The El Reno tornado, which occurred on May 31, 2013, stands as a historically significant and exceptionally powerful weather event. This atmospheric phenomenon developed over rural areas of Central Oklahoma, gaining notoriety for its unusual characteristics and unprecedented scale. It emerged as part of a larger system that spawned multiple tornadoes. Its immense proportions and dynamic behavior prompted extensive research into its formation and progression. This tornado became a landmark event, reshaping understanding of severe weather.
Defining Tornado Size
Meteorologists employ several metrics to define a tornado’s size and intensity. One primary measurement is the maximum width, which indicates the broadest extent of the tornadic circulation. This is typically determined through ground surveys of damage paths or by using mobile Doppler radar systems that map the wind fields within the storm. Measuring width can be challenging if the tornado’s movement is erratic or if it is obscured by rain.
Another aspect of a tornado’s physical dimension is its track length, detailing the total distance it travels across the ground. This measurement quantifies the area impacted by the storm. Beyond physical dimensions, intensity is assessed using the Enhanced Fujita (EF) Scale, which rates tornadoes based on the damage they inflict on structures and vegetation. This scale correlates observed damage with estimated wind speeds, ranging from EF0 (weakest) to EF5 (strongest).
While the EF Scale primarily reflects a tornado’s intensity through its destructive potential, physical measurements of width and track length contribute to understanding its overall scale. A wider tornado, even if not rated EF5, can affect a much larger area, increasing the potential for widespread damage. Both physical size and estimated wind speeds from damage surveys are considered when describing a tornado’s overall magnitude.
The El Reno Tornado’s Unprecedented Scale
The El Reno tornado of May 31, 2013, set a new benchmark for tornado size, particularly in its maximum recorded width. As it crossed U.S. Highway 81, the tornado expanded to an unprecedented 2.6 miles (4.2 km) wide, making it the widest tornado ever recorded. This immense width significantly surpassed previous records, including the 2004 Hallam tornado, which peaked at 2.5 miles wide. The tornado’s rapid growth occurred within about 15 minutes of its formation.

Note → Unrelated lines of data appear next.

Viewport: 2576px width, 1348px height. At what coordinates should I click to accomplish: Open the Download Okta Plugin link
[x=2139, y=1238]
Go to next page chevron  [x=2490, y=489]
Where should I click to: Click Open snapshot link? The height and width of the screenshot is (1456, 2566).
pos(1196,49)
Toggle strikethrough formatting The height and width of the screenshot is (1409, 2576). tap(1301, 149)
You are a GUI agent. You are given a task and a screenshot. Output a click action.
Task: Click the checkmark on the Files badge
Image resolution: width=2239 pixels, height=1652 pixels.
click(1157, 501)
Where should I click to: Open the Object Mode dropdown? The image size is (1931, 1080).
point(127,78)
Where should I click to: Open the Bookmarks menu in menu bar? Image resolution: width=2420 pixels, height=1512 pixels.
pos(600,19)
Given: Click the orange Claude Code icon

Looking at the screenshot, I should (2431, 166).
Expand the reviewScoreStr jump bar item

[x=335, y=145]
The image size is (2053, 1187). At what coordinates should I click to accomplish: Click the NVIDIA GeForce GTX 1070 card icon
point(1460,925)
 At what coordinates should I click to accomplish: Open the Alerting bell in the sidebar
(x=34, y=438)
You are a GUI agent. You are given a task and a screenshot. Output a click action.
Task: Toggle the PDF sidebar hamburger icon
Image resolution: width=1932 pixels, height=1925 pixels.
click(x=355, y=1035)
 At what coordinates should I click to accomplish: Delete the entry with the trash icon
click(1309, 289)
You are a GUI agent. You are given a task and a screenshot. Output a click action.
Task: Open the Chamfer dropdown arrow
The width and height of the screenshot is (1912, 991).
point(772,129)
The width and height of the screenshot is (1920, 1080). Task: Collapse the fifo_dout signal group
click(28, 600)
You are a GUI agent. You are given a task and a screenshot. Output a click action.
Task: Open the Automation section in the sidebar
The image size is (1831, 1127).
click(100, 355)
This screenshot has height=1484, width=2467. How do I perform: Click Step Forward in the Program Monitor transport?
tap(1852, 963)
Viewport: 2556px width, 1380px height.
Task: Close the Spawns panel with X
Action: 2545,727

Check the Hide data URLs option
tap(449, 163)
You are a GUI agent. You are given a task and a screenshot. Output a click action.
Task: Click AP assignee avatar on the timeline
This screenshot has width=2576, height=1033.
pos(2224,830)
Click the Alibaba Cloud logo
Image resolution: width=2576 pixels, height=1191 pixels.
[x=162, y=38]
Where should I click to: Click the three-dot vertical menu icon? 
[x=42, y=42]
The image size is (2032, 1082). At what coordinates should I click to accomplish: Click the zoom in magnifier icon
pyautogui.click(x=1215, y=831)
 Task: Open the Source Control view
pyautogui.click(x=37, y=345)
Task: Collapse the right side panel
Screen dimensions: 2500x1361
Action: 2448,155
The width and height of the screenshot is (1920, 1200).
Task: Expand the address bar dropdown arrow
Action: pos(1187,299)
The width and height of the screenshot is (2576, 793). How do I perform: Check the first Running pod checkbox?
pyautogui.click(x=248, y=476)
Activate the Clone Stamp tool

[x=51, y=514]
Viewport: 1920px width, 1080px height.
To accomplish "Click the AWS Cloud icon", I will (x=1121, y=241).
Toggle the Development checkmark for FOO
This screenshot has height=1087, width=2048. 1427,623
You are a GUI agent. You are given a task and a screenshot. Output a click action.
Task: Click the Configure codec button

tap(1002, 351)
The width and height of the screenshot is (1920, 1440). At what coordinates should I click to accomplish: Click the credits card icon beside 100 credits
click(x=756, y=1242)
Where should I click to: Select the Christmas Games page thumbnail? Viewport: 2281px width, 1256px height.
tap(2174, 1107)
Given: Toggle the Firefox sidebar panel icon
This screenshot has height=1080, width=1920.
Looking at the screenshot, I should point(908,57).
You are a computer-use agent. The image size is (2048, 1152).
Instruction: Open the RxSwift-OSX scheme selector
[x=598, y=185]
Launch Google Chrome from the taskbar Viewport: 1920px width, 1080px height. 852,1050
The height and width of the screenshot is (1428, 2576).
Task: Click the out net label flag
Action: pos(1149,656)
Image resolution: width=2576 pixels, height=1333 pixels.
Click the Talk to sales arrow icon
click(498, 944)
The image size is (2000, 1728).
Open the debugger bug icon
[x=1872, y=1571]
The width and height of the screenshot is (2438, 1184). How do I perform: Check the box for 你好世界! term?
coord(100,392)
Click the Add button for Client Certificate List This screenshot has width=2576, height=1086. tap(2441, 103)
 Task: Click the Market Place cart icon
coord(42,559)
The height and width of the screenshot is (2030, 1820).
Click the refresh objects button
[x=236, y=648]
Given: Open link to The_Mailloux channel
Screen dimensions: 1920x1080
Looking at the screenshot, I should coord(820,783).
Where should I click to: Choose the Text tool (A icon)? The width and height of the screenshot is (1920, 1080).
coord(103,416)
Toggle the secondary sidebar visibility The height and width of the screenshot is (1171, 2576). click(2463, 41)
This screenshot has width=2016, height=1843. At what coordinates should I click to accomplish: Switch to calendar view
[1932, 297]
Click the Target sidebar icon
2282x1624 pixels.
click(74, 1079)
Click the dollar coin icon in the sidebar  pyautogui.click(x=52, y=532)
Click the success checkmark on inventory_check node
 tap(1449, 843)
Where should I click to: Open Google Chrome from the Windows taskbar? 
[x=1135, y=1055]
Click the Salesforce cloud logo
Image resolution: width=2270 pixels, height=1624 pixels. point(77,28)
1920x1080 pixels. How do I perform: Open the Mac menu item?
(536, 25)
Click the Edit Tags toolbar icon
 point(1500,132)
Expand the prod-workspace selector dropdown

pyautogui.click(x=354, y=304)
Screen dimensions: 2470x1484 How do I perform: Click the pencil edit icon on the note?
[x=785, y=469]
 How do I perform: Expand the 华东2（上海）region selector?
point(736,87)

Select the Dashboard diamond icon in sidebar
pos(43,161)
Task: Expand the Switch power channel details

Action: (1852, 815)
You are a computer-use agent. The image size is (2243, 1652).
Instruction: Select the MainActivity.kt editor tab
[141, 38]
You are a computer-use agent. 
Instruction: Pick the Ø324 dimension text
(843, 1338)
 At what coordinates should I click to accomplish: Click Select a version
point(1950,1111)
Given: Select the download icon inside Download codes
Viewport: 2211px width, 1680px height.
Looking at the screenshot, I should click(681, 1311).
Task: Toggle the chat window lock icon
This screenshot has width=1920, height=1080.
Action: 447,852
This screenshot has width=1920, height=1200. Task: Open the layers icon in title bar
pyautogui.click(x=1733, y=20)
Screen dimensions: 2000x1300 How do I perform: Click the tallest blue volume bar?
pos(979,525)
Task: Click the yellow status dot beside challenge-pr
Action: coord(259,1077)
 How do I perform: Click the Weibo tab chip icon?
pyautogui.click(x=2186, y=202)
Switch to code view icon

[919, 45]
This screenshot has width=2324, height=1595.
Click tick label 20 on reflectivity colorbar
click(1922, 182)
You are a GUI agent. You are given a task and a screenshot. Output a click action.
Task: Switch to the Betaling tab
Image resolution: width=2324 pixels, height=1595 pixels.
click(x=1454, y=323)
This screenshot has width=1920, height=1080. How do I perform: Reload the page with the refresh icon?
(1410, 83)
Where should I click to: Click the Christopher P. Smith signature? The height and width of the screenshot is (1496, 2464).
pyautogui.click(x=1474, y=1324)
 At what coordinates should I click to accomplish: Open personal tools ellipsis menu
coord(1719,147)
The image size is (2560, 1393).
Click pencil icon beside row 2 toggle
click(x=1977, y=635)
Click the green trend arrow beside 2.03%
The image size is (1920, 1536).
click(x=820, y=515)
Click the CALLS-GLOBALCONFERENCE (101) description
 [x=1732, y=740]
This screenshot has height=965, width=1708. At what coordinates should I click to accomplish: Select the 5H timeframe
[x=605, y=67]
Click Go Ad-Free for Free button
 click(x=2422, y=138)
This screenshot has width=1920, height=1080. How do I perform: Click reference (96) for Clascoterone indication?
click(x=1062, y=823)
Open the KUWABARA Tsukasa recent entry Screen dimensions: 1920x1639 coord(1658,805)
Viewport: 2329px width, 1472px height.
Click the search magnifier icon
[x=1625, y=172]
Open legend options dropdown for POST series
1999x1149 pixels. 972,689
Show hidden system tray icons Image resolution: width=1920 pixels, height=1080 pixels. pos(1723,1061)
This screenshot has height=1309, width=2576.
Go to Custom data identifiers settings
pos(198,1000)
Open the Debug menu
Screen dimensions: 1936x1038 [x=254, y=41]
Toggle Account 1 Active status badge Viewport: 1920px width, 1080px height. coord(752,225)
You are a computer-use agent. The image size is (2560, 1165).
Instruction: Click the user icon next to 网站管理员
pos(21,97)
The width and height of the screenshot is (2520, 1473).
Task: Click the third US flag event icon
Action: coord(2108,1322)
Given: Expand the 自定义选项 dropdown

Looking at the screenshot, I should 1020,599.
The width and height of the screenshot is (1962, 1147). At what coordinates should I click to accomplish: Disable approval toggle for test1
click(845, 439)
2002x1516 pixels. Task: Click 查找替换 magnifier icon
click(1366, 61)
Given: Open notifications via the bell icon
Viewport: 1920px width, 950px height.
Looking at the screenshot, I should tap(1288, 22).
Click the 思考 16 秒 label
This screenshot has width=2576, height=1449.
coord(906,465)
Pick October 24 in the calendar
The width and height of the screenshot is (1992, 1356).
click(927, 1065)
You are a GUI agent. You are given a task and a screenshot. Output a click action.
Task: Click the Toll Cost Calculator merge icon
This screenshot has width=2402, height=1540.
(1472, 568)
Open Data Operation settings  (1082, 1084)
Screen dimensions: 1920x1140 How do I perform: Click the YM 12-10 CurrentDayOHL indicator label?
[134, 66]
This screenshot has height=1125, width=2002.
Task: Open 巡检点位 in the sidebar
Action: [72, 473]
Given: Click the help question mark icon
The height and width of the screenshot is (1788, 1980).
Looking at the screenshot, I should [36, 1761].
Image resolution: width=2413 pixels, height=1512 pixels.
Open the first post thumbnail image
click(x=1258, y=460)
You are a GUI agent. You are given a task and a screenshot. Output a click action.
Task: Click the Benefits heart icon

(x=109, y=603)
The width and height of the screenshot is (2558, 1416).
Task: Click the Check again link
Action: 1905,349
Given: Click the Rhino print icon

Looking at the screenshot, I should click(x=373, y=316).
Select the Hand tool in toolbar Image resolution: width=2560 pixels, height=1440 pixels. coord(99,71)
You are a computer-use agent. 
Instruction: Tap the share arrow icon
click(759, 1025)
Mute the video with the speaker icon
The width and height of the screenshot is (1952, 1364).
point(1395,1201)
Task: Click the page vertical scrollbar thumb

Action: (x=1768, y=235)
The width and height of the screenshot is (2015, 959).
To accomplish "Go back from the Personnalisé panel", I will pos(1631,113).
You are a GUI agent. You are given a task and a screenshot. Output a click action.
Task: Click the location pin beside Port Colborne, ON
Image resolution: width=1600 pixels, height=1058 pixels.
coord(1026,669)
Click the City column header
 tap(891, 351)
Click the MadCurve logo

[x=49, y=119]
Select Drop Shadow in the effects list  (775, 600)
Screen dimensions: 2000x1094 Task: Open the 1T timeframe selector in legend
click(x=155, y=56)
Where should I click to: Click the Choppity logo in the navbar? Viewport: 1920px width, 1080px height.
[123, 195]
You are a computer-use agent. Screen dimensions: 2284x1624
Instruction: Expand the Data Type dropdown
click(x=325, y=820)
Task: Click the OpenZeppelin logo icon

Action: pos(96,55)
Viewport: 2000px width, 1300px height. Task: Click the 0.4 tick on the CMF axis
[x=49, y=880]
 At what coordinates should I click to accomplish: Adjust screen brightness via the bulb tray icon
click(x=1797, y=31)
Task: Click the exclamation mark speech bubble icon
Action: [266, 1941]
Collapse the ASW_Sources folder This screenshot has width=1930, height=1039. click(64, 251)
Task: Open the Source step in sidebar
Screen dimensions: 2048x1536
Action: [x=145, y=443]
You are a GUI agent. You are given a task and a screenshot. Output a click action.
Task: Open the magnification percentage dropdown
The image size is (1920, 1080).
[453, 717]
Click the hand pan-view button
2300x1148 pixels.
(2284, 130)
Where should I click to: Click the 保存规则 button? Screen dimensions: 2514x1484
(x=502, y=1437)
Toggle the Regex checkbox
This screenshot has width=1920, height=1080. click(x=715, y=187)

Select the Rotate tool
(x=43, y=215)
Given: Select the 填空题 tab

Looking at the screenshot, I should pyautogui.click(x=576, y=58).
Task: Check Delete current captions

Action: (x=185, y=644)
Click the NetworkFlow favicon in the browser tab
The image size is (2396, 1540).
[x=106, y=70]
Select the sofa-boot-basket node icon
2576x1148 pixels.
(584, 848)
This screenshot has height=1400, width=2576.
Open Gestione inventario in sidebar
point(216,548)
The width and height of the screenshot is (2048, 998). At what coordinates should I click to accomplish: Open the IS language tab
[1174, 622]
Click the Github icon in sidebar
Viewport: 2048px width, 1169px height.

Beyond its record-breaking width, the El Reno tornado also exhibited some of the highest wind speeds ever measured. Mobile Doppler radar units, specifically the RaXPol radar from the University of Oklahoma, detected extreme winds within its vortex. These measurements indicated wind speeds exceeding 295 mph (476 km/h), with some reports suggesting up to 302 mph (486 km/h).
These radar-estimated wind speeds are among the highest observed on Earth, second only to the 1999 Bridge Creek-Moore tornado. While the official damage survey rated the El Reno tornado as an EF3 due to the sparse structures in its path, radar data revealed a much more powerful circulation. The tornado’s path length was 16.2 miles (26.1 km), and it remained on the ground for approximately 40 minutes. This combination of record-setting width, extreme wind speeds, and substantial track length highlighted its exceptional scale compared to typical tornadoes, which are often much narrower and shorter-lived.
Unique Meteorological Features
The El Reno tornado’s massive size and unpredictable behavior were influenced by several unique meteorological characteristics. One significant feature was its “rain-wrapped” nature, meaning the tornado circulation was often obscured by heavy rainfall, making it difficult to see. This characteristic posed a challenge for visual confirmation and tracking by storm spotters and chasers. The rain-wrapping effect meant the visible funnel cloud did not accurately represent the true, much larger extent of the tornadic winds.
The tornado also featured multiple, rapidly rotating sub-vortices within its larger circulation. These smaller, intense whirls moved independently and erratically around the main tornado, creating highly localized areas of extreme wind speeds. The presence of these sub-vortices made the tornado’s movement and behavior erratic and unpredictable. This dynamic internal structure was a key factor in the tornado’s impact.
The El Reno tornado’s movement was notably erratic, changing speed and direction multiple times. Initially moving east to southeast at 30-40 mph, it later made a sudden turn to the north, accelerating to 50 mph, before slowing down again to 10 mph before dissipating. Such shifts in direction and speed made forecasting its exact path difficult, increasing risk for anyone in its vicinity. These complex features distinguished the El Reno tornado, highlighting challenges in understanding and predicting powerful atmospheric vortices.